## Action item
Go through the material and copy each line that includes "computer".

## Data shown
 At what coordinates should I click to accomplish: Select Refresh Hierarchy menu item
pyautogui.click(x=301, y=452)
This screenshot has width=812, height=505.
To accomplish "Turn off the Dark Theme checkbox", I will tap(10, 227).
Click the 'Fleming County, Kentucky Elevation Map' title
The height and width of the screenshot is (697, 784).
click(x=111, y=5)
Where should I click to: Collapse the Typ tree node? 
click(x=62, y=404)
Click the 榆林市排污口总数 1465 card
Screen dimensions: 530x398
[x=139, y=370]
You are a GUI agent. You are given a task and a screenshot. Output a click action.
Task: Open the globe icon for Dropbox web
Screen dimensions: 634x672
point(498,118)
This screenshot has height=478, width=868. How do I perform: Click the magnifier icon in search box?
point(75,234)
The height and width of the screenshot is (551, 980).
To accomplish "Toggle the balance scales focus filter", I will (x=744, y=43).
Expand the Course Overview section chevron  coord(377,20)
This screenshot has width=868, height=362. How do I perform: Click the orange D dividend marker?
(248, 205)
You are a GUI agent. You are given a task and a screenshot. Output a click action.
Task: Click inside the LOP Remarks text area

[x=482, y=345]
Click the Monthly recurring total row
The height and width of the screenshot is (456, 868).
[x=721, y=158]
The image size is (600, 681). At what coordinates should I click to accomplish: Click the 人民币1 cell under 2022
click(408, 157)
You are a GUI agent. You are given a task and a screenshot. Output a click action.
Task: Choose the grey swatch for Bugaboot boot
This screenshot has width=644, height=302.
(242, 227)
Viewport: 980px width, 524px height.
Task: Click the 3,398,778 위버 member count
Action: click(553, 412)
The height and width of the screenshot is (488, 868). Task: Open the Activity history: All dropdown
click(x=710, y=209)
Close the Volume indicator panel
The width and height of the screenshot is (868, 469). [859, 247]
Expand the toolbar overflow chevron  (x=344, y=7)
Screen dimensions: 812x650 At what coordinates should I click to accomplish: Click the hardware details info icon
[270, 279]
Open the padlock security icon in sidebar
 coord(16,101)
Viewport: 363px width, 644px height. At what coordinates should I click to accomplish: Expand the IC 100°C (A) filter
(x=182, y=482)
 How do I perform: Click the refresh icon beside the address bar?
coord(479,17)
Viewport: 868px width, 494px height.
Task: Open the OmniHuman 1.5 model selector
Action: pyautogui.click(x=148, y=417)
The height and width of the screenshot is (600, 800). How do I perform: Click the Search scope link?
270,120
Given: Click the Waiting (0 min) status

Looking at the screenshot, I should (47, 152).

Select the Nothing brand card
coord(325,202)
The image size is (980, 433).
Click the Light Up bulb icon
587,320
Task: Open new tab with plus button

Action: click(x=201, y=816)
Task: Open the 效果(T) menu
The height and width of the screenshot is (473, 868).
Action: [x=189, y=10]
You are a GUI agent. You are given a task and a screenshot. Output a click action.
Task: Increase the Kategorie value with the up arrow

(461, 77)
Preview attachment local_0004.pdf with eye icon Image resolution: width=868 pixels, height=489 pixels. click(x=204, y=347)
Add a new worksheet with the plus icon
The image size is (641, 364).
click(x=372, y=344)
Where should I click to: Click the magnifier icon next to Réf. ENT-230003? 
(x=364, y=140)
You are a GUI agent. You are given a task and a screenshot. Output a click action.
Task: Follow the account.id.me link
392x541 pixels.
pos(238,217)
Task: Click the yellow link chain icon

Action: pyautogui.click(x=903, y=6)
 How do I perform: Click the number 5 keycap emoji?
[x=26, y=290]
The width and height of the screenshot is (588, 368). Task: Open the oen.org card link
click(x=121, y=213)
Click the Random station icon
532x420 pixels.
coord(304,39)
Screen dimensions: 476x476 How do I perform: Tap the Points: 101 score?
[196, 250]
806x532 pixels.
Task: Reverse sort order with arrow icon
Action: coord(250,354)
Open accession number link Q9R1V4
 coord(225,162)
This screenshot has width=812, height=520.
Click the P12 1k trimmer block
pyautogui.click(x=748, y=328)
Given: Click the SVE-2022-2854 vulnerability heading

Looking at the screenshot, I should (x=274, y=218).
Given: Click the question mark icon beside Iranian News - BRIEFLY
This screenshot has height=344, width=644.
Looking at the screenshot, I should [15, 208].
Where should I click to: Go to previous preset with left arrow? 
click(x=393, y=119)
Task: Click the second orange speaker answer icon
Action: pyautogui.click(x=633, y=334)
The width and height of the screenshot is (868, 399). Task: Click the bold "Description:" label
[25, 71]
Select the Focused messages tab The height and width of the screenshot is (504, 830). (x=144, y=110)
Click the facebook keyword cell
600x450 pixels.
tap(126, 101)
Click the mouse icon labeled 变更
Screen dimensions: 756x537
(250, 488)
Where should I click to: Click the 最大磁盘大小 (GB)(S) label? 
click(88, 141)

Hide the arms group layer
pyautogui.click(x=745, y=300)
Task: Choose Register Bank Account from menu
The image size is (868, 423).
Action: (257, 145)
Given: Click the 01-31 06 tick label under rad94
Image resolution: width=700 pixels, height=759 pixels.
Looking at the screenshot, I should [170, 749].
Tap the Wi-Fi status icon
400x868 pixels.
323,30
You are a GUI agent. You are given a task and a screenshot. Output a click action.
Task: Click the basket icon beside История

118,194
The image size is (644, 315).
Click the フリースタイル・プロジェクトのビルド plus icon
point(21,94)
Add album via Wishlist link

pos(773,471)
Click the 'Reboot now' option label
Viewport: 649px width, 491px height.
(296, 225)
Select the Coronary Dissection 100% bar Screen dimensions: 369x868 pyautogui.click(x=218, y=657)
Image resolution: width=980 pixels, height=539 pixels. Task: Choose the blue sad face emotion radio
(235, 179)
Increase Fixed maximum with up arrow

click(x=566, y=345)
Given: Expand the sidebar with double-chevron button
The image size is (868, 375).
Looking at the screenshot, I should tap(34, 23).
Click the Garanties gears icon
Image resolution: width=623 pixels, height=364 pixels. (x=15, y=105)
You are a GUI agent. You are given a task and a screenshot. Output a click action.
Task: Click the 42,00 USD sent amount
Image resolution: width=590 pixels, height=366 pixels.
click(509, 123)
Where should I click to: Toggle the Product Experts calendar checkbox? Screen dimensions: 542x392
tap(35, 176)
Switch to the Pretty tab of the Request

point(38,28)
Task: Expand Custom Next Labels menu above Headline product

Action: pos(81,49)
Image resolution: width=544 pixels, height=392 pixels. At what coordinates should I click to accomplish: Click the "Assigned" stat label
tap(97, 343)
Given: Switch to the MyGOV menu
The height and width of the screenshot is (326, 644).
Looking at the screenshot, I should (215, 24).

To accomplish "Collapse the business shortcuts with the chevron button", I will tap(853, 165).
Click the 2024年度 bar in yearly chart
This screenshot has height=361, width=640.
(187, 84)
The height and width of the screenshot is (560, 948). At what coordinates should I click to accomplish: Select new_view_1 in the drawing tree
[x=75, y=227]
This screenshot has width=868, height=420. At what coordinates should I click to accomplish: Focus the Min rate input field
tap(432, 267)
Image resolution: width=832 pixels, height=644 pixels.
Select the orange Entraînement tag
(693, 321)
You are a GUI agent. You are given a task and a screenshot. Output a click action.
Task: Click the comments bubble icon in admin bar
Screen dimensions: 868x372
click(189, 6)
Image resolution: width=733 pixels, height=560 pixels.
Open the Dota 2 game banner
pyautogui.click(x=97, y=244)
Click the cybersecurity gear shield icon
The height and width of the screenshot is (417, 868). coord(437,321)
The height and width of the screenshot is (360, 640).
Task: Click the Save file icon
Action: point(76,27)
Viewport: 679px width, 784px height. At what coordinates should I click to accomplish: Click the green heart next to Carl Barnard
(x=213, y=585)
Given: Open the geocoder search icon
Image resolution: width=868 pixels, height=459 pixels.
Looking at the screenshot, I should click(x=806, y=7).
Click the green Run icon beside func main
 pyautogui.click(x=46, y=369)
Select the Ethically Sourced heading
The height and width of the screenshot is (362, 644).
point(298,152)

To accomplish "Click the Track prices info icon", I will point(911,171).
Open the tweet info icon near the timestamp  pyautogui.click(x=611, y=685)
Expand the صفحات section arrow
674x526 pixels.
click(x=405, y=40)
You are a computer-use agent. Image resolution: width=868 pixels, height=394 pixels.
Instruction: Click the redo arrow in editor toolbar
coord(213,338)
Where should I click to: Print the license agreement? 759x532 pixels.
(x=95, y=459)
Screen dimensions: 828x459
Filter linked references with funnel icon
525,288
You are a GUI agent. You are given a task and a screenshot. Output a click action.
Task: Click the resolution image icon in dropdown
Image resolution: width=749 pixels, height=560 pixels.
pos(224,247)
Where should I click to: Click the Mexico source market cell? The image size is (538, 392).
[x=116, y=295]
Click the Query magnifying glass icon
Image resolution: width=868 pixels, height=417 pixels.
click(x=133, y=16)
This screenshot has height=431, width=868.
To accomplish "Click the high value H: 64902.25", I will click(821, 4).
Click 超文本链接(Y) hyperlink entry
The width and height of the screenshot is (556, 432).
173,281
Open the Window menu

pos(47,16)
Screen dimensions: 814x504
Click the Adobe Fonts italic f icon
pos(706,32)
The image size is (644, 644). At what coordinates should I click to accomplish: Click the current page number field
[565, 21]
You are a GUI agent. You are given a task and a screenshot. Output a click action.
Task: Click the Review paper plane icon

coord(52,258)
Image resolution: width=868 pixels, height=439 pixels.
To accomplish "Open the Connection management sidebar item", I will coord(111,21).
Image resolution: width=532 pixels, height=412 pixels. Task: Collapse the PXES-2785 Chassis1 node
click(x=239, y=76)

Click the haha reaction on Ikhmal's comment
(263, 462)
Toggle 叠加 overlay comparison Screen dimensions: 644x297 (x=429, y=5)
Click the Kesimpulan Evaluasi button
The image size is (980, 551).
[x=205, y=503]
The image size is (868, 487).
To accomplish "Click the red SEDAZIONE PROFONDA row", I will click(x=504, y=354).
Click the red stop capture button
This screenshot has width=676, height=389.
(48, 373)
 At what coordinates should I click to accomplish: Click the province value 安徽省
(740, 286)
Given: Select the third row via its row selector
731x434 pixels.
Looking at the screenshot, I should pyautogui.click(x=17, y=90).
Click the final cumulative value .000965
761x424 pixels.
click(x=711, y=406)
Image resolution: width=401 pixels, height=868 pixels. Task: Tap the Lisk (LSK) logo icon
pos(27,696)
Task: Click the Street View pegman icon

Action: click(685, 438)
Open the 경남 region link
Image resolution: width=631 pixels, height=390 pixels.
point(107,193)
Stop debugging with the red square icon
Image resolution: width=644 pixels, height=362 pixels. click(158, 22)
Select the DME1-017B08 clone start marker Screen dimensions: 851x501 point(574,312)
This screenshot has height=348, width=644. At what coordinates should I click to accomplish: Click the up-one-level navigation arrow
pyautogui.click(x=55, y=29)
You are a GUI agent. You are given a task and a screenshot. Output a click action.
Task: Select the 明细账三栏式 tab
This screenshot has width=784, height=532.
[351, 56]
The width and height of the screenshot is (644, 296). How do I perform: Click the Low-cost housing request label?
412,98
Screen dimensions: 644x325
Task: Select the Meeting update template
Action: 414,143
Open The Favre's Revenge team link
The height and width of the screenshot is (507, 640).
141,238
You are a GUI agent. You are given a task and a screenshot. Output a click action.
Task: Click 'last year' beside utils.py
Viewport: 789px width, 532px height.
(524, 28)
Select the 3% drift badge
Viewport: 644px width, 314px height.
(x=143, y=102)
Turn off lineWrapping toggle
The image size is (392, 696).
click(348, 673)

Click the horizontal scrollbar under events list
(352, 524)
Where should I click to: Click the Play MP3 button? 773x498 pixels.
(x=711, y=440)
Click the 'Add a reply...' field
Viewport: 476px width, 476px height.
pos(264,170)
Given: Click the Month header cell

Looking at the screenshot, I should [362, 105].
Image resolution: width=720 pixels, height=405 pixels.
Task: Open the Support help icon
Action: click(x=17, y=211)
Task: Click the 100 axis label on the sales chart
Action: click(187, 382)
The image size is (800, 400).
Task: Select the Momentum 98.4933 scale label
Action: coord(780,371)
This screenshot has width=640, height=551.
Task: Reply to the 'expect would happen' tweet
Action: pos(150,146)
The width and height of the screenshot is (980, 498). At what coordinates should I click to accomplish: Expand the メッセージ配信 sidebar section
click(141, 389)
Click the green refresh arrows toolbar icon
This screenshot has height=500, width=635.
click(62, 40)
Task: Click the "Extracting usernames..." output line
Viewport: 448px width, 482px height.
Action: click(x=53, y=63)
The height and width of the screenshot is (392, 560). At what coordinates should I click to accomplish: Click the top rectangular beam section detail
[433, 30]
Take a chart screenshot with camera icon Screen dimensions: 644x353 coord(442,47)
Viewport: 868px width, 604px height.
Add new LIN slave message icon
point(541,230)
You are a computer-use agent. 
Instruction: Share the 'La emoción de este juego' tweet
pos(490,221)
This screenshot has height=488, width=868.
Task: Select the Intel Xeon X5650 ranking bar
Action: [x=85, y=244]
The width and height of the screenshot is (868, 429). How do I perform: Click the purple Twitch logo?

## Exercise response
You are a computer-use agent. Image resolution: width=868 pixels, height=394 pixels.
You are a computer-use agent. 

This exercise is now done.